== Required work ==
For the records below, print the lines from the line with "Click location pin beside Waldorf 0.55 mile" through the line with "You are a computer-use agent. Image" exactly as written; include both end lines and exclude the rest.

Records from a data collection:
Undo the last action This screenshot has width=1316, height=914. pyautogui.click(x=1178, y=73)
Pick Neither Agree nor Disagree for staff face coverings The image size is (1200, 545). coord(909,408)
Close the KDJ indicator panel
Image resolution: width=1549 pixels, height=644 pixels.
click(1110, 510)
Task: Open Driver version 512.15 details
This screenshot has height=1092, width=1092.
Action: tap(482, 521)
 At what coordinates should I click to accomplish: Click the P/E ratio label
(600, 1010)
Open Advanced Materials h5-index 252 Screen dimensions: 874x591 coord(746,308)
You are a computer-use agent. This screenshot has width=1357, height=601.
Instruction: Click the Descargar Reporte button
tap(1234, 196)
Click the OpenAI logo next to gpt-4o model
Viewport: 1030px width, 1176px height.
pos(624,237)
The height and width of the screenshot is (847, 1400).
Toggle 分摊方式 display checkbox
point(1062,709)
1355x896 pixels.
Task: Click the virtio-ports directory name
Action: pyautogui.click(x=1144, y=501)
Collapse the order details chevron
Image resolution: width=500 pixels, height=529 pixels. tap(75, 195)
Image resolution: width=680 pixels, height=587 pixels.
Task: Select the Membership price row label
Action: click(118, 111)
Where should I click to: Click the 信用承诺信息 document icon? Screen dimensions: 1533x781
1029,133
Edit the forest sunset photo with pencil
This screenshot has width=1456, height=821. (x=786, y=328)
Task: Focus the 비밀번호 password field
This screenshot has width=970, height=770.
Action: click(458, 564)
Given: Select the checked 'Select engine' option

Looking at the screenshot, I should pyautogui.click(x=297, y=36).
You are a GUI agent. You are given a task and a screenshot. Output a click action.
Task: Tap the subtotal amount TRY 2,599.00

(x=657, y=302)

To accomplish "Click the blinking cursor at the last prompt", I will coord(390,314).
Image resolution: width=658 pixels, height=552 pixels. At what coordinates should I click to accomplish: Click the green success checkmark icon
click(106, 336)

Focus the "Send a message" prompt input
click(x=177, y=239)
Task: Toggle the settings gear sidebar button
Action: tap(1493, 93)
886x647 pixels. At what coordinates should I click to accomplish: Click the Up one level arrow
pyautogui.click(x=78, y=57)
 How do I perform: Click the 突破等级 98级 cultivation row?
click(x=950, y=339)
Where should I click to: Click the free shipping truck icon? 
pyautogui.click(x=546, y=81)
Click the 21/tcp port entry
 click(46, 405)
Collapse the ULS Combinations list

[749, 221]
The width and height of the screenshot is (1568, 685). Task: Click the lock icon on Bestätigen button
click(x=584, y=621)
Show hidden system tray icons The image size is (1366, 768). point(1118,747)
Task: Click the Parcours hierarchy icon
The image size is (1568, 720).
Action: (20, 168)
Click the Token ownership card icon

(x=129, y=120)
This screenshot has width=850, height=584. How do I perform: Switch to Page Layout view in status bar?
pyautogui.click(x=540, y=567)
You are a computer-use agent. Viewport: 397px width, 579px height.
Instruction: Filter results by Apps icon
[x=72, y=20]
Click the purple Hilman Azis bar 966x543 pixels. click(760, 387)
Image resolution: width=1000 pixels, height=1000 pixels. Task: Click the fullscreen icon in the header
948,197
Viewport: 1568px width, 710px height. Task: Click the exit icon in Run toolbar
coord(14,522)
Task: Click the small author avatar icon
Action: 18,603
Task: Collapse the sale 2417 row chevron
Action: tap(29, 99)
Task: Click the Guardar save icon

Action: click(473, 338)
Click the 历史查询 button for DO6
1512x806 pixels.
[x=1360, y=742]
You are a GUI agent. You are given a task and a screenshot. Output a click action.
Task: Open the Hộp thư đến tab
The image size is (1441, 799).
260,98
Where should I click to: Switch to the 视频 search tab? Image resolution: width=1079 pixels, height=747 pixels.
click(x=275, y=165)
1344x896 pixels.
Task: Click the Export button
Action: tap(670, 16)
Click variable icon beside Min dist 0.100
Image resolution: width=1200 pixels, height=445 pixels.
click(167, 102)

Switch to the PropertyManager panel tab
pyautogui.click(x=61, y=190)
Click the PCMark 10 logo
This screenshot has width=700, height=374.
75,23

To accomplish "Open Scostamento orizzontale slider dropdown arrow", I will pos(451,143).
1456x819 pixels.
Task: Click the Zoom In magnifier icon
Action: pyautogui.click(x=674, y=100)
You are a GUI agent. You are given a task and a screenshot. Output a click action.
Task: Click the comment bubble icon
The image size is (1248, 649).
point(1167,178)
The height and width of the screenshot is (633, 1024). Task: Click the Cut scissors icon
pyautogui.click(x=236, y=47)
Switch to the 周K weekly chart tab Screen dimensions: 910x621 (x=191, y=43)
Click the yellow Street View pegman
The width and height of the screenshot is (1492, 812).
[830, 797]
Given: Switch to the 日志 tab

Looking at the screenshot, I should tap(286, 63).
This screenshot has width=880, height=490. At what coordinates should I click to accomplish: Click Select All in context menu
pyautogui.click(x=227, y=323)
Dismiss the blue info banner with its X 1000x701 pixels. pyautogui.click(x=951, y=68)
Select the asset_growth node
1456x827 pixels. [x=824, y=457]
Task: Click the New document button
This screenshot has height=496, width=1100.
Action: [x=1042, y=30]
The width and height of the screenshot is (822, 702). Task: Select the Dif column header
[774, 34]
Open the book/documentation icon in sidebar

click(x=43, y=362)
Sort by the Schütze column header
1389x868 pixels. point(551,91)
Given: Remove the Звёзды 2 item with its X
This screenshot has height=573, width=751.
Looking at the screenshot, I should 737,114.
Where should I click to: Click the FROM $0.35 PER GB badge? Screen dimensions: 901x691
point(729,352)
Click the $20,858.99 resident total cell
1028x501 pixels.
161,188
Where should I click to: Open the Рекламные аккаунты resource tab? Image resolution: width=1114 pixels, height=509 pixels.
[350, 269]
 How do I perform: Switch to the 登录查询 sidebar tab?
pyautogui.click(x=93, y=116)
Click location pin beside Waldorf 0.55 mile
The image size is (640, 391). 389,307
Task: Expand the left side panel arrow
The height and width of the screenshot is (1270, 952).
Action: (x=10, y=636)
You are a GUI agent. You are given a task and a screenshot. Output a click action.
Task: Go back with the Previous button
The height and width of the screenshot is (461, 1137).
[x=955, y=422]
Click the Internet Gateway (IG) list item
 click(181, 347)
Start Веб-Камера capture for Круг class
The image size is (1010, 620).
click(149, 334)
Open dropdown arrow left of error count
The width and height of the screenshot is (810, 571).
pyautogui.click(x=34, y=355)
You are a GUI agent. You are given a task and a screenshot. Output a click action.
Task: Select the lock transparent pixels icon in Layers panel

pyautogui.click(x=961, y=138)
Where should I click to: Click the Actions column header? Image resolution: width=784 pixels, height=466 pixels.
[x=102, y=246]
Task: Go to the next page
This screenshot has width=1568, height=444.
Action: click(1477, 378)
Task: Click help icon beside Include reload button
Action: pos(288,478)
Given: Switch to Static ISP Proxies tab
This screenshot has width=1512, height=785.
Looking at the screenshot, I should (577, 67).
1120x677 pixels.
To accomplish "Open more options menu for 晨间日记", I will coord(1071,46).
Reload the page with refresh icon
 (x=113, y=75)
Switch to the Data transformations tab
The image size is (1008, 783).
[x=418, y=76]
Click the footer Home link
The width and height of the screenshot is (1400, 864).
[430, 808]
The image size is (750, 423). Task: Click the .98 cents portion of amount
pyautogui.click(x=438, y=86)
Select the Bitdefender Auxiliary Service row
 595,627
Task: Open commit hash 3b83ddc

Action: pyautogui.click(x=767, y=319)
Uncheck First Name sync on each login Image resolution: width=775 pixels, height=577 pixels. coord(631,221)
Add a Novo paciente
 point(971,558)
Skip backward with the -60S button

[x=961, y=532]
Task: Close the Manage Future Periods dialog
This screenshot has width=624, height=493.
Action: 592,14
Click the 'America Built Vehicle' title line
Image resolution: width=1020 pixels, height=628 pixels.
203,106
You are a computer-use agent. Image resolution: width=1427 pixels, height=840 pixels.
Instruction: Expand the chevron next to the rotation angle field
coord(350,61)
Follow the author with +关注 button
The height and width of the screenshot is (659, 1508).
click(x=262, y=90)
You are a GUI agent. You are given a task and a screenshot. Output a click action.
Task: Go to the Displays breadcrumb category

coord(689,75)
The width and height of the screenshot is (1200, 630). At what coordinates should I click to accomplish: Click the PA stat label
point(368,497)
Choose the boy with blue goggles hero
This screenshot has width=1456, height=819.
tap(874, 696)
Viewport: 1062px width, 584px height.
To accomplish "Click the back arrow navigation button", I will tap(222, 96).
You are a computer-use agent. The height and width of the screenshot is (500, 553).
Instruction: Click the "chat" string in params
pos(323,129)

== Completed exercise ==
Click location pin beside Waldorf 0.55 mile
The image size is (640, 391). 389,307
Task: Expand the left side panel arrow
The height and width of the screenshot is (1270, 952).
Action: (x=10, y=636)
You are a GUI agent. You are given a task and a screenshot. Output a click action.
Task: Go back with the Previous button
The height and width of the screenshot is (461, 1137).
[x=955, y=422]
Click the Internet Gateway (IG) list item
 click(181, 347)
Start Веб-Камера capture for Круг class
The image size is (1010, 620).
click(149, 334)
Open dropdown arrow left of error count
The width and height of the screenshot is (810, 571).
pyautogui.click(x=34, y=355)
You are a GUI agent. You are given a task and a screenshot. Output a click action.
Task: Select the lock transparent pixels icon in Layers panel

pyautogui.click(x=961, y=138)
Where should I click to: Click the Actions column header? Image resolution: width=784 pixels, height=466 pixels.
[x=102, y=246]
Task: Go to the next page
This screenshot has width=1568, height=444.
Action: click(1477, 378)
Task: Click help icon beside Include reload button
Action: pos(288,478)
Given: Switch to Static ISP Proxies tab
This screenshot has width=1512, height=785.
Looking at the screenshot, I should (577, 67).
1120x677 pixels.
To accomplish "Open more options menu for 晨间日记", I will coord(1071,46).
Reload the page with refresh icon
 (x=113, y=75)
Switch to the Data transformations tab
The image size is (1008, 783).
[x=418, y=76]
Click the footer Home link
The width and height of the screenshot is (1400, 864).
[430, 808]
The image size is (750, 423). Task: Click the .98 cents portion of amount
pyautogui.click(x=438, y=86)
Select the Bitdefender Auxiliary Service row
 595,627
Task: Open commit hash 3b83ddc

Action: pyautogui.click(x=767, y=319)
Uncheck First Name sync on each login Image resolution: width=775 pixels, height=577 pixels. coord(631,221)
Add a Novo paciente
 point(971,558)
Skip backward with the -60S button

[x=961, y=532]
Task: Close the Manage Future Periods dialog
This screenshot has width=624, height=493.
Action: 592,14
Click the 'America Built Vehicle' title line
Image resolution: width=1020 pixels, height=628 pixels.
203,106
You are a computer-use agent. Image resolution: width=1427 pixels, height=840 pixels.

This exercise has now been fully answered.